促纤维增生性小圆细胞瘤（DSRCT）是一种罕见的、高度恶性、预后极差的恶性肿瘤，瘤细胞可起源于腹、盆腔腹膜及腹外器官，表现为腹腔内多发肉瘤样病变，多见于青少年及青年男性。病理组织学表现为纤维组织包绕的巢状分布的蓝色小圆细胞，共表达上皮性、神经源性及间质性标志，分子特征为t(11∶22)(p 13; q 12) 染色体易位产生EWS-WT1融合蛋白。DSRCT的治疗尚无共识，主要包括减瘤性或根治性手术、高强度的多药联合化疗（新辅助、辅助）和全腹放疗。部分研究提示造血干细胞移植、靶向治疗、术后腹腔热化疗和术后调强适形放疗等可能提高生存期。该文就近年来DSRCT可选择的有循证医学证据支持的治疗措施作一综述。
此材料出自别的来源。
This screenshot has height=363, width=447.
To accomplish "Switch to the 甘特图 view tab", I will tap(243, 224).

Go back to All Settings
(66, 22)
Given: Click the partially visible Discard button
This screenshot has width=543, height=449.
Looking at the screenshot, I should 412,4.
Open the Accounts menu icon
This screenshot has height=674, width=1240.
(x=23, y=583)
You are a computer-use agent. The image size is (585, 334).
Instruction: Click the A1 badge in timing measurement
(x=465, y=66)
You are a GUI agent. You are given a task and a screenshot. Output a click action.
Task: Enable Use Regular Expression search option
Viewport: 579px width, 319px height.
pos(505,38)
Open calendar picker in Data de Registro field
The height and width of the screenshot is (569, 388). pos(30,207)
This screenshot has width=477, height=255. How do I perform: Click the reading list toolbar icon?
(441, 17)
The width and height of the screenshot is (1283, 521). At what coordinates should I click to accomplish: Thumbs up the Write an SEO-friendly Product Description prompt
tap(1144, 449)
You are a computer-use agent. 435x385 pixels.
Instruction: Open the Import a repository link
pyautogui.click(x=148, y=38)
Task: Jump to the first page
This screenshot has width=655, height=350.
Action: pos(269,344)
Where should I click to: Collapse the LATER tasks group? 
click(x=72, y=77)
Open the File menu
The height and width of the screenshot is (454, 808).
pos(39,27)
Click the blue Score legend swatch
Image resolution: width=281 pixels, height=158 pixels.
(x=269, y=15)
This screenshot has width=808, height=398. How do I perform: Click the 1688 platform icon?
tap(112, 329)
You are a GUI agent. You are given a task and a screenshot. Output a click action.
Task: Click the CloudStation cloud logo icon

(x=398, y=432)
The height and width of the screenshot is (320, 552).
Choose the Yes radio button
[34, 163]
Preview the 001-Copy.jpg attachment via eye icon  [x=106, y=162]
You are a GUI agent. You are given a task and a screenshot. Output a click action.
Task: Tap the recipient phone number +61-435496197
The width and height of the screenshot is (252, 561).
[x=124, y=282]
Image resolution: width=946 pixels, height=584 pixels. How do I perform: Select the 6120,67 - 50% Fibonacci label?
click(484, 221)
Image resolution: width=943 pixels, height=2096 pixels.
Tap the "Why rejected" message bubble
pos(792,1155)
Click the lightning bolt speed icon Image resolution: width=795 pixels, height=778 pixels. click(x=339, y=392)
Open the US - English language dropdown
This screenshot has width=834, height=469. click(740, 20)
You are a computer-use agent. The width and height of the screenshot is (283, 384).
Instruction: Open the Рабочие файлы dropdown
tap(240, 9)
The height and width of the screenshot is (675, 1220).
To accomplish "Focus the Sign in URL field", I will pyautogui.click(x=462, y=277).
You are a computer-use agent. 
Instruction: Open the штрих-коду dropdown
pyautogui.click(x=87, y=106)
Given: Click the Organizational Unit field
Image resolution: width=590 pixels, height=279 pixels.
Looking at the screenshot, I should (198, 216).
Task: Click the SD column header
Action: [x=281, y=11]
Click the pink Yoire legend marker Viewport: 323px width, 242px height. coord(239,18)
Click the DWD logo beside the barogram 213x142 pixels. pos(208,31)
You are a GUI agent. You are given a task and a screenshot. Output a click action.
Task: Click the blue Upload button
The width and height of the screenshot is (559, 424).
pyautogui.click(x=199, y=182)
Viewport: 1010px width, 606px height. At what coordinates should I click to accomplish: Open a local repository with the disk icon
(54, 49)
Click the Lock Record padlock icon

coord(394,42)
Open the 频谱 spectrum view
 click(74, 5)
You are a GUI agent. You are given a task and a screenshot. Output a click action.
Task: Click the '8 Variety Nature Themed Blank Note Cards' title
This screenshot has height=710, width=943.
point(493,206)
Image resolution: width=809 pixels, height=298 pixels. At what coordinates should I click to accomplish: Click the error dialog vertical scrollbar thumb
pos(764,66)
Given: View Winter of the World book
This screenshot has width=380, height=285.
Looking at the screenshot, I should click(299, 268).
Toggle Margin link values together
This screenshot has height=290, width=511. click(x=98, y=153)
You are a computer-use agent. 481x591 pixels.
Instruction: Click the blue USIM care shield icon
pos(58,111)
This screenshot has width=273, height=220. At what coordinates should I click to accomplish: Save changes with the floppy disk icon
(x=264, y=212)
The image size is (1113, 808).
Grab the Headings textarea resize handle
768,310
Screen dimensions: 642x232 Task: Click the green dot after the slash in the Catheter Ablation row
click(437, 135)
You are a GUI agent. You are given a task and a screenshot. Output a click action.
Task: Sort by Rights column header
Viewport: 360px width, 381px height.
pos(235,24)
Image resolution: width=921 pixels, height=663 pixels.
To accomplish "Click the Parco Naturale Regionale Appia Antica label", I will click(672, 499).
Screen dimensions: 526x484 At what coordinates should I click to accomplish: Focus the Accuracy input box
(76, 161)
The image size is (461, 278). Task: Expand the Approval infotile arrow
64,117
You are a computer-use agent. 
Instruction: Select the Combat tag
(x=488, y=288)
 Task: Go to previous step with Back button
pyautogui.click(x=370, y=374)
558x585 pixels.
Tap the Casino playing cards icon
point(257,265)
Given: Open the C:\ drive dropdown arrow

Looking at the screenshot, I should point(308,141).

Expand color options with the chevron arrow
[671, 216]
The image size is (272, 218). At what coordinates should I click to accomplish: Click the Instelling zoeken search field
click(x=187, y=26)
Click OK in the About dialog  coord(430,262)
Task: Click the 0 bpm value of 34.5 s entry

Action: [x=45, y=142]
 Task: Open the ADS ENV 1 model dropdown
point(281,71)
Desmoplastic small round cell tumor (DSRCT) is a rare, highly malignant tumor with very poor prognosis. It often develops in the abdominal and pelvic peritoneum or extra-abdominal sites of adolescents and young males. Patients typically present with symptoms of abdominal sarcomatosis. The histopathological manifestation is featured with nest-distributed small round blue cells surrounded by fibrous tissue. This tumor can co-express epithelial, neural and mesenchymal markers. The molecular characteristic of DSRCT is the production of EWS-WT1 fusion protein via the translocation of chromosome t(11:22) (p13; q12). Standard management of DSRCT has not been established so far. Treatments include debulking or radical surgery, high intensity adjuvant or neoadjuvant polychemotherapy, and whole abdominal radiation. Some studies suggested that methods such as hematopoietic stem cell transplantation, targeted therapies, and postoperative hyperthermic intraperitoneal chemotherapy (HIPEC) and intensity-modulated radiation therapy (IMRT) can improve survival. This paper reviews recent evidence-base medicine supported options for the treatment of DSRCT.